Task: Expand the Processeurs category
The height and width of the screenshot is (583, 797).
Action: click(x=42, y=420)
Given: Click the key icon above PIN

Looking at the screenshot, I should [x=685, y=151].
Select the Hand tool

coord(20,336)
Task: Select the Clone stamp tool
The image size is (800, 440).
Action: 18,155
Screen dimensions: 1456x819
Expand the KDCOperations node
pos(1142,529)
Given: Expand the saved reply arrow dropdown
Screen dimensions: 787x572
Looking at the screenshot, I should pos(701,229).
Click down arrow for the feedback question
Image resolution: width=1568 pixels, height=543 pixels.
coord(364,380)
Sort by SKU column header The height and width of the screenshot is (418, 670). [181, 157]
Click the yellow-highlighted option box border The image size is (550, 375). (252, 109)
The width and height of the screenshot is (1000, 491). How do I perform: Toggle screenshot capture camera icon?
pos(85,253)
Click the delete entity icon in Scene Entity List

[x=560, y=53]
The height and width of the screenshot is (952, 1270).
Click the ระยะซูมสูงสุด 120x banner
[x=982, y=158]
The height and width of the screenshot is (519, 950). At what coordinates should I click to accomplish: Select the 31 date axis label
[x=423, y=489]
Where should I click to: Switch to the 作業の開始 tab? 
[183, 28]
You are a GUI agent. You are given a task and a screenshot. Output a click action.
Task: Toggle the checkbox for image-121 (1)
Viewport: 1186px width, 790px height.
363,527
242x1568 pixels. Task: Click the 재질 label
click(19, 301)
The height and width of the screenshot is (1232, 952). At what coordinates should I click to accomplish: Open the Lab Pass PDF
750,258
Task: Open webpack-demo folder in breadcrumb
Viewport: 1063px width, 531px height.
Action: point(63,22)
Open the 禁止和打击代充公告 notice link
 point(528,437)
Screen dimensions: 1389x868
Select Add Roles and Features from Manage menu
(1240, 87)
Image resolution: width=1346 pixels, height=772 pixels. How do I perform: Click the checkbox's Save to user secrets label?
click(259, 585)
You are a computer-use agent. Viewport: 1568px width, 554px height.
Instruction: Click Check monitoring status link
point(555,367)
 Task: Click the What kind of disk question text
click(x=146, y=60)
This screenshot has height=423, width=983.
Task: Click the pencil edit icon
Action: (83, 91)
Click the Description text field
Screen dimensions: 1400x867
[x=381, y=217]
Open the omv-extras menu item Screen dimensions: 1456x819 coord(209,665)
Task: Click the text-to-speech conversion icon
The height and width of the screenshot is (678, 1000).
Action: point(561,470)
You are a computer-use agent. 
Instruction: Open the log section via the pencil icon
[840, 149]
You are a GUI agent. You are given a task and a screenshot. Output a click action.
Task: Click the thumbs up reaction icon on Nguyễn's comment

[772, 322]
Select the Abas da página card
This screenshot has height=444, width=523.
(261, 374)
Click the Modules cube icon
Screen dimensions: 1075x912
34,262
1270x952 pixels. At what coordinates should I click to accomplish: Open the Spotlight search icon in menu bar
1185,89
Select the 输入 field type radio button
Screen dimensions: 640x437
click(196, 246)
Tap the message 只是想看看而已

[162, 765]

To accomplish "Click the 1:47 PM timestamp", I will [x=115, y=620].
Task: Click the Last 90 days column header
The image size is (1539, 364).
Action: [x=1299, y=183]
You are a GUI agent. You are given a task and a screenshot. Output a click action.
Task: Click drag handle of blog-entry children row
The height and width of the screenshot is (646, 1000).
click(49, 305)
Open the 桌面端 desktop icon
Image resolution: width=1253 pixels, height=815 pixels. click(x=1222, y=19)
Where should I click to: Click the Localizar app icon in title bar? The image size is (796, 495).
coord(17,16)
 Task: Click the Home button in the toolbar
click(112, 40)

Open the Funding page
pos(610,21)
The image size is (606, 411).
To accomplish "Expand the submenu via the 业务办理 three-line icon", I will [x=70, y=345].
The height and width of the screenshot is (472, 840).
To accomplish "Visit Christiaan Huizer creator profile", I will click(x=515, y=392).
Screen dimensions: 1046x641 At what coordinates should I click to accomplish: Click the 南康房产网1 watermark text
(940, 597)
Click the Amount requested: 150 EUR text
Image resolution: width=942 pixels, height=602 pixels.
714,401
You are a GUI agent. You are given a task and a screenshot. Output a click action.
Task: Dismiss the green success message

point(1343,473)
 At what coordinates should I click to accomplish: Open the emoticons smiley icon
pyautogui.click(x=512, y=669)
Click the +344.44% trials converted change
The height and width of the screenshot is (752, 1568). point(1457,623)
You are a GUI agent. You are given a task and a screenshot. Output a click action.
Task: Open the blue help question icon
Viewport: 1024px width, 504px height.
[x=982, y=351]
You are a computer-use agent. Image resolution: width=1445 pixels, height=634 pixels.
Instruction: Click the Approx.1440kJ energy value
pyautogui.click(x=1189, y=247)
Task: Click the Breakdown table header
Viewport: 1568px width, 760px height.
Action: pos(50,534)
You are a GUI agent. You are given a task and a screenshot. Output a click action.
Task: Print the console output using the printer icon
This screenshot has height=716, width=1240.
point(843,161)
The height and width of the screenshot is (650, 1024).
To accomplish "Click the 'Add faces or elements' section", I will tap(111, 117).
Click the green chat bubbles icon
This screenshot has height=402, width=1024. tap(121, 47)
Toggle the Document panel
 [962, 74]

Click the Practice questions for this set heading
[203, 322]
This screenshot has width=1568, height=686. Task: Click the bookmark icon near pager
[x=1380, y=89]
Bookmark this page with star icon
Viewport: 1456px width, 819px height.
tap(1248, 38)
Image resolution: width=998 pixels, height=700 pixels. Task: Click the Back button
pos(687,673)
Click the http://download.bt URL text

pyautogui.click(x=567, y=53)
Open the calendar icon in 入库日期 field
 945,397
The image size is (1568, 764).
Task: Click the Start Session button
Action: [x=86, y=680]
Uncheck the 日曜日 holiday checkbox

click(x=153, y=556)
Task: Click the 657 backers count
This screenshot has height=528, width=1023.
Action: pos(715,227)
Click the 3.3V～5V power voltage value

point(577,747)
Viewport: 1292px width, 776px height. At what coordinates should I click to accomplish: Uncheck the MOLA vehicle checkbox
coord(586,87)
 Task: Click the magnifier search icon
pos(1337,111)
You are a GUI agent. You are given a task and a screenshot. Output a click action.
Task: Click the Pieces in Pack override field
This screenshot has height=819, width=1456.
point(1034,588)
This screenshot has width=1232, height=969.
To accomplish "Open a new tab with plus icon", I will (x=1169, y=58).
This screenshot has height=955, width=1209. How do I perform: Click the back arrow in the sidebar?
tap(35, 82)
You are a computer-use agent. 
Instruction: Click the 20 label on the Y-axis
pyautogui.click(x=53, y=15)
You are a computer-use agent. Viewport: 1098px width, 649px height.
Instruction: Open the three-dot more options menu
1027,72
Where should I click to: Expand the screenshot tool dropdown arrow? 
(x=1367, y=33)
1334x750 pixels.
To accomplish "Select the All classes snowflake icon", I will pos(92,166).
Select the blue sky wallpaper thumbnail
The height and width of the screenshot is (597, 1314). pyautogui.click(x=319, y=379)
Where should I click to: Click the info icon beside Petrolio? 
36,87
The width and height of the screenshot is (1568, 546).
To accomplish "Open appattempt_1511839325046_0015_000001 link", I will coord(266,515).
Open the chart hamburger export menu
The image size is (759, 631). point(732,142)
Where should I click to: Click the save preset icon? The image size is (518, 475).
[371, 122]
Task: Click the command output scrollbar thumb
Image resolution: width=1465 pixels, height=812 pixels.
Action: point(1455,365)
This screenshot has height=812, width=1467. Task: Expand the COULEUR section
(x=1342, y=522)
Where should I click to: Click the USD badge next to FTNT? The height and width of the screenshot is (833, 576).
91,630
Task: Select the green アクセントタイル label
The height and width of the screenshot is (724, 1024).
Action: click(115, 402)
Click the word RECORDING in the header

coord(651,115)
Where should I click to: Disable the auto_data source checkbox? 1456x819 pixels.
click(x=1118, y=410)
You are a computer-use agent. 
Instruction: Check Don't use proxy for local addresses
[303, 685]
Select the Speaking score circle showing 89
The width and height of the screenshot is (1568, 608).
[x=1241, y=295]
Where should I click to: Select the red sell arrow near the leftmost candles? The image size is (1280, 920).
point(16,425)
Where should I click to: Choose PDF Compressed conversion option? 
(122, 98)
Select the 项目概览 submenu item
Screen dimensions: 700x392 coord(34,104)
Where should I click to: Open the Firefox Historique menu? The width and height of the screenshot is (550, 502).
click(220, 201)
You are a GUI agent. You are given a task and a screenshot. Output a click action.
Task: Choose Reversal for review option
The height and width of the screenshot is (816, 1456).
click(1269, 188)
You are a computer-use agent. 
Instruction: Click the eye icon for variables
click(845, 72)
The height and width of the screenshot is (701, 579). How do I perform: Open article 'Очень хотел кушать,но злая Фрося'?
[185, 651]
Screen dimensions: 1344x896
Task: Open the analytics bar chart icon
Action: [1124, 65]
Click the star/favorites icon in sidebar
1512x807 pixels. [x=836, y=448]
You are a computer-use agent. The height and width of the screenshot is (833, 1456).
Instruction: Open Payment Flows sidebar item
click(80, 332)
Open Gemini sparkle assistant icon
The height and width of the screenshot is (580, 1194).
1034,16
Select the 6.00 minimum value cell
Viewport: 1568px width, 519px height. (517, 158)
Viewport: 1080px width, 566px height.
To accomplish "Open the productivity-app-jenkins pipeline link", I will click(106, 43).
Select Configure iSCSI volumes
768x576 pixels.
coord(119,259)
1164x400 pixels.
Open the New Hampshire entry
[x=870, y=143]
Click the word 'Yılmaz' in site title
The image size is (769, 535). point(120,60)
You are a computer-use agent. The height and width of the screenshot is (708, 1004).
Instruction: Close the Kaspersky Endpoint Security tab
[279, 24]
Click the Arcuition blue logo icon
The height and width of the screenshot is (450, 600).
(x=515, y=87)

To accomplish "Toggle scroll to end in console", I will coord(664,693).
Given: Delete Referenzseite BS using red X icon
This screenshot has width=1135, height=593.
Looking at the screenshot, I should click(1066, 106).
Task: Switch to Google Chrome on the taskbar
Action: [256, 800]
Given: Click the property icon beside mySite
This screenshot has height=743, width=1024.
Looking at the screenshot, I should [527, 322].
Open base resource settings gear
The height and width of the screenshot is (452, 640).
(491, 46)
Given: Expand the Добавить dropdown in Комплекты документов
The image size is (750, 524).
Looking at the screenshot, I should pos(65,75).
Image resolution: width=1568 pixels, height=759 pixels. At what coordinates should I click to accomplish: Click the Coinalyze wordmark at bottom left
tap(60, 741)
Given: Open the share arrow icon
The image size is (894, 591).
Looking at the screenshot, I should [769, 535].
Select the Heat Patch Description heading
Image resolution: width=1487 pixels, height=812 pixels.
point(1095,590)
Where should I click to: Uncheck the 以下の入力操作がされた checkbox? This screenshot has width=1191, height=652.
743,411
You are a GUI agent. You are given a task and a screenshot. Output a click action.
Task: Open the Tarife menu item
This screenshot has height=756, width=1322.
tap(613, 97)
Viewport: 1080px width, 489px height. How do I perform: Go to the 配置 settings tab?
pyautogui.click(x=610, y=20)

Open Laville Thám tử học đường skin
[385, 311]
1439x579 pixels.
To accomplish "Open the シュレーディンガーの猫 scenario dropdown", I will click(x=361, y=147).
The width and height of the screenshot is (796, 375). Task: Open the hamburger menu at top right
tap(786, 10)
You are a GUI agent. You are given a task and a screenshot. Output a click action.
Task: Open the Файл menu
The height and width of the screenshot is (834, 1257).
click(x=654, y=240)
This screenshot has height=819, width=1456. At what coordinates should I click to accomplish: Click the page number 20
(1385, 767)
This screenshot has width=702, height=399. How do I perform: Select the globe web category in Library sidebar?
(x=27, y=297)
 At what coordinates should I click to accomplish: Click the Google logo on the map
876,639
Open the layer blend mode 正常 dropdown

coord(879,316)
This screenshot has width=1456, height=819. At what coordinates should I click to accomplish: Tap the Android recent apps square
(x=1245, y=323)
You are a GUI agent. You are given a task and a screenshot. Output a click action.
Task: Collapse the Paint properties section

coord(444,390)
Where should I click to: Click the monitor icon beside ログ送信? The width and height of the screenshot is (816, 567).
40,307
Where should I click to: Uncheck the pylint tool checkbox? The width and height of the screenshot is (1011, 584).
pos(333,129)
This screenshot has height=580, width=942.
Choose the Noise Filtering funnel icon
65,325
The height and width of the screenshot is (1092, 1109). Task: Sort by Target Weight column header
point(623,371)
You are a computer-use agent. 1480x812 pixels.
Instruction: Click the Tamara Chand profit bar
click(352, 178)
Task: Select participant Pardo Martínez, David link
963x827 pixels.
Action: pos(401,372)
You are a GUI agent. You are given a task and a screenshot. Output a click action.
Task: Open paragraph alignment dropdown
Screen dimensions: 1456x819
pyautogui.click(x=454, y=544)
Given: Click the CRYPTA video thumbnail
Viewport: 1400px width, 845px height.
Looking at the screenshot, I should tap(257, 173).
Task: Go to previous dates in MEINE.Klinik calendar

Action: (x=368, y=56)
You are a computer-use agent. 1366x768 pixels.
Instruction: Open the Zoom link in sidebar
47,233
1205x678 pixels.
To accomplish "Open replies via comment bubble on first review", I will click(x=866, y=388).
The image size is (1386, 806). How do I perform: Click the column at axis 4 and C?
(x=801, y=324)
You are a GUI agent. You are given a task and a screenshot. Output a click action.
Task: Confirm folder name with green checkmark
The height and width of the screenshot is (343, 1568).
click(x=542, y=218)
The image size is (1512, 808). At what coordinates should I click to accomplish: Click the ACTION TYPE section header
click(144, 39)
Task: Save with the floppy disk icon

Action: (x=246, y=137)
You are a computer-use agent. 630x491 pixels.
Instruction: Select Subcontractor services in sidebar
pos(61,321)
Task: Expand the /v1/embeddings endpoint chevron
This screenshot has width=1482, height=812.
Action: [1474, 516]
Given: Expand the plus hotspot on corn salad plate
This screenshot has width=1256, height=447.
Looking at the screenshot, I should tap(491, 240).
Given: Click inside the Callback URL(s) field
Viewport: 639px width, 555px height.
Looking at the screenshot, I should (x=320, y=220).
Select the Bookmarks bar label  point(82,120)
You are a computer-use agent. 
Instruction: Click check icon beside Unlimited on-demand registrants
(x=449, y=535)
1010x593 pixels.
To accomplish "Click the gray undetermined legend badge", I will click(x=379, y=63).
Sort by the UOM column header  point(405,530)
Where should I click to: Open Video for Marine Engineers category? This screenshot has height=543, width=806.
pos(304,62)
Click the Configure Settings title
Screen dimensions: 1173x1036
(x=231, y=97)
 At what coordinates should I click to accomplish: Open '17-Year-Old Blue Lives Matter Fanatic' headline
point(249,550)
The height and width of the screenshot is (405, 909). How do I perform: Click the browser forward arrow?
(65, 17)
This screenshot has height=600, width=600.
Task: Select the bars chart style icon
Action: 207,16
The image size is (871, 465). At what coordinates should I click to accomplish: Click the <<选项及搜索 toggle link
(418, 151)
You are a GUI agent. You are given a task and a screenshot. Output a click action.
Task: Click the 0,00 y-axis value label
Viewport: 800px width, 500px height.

==============================

Rewrite the data from the line with "Task: Click the magnifier search icon" through the line with "point(1034,588)", requests included, and output only those lines. In each answer, scale every coordinate by 0.4 and round the result to a whole number, rounding halves up.

 Task: Click the magnifier search icon
pos(535,44)
You are a GUI agent. You are given a task and a screenshot. Output a click action.
Task: Click the Pieces in Pack override field
This screenshot has height=819, width=1456.
point(414,235)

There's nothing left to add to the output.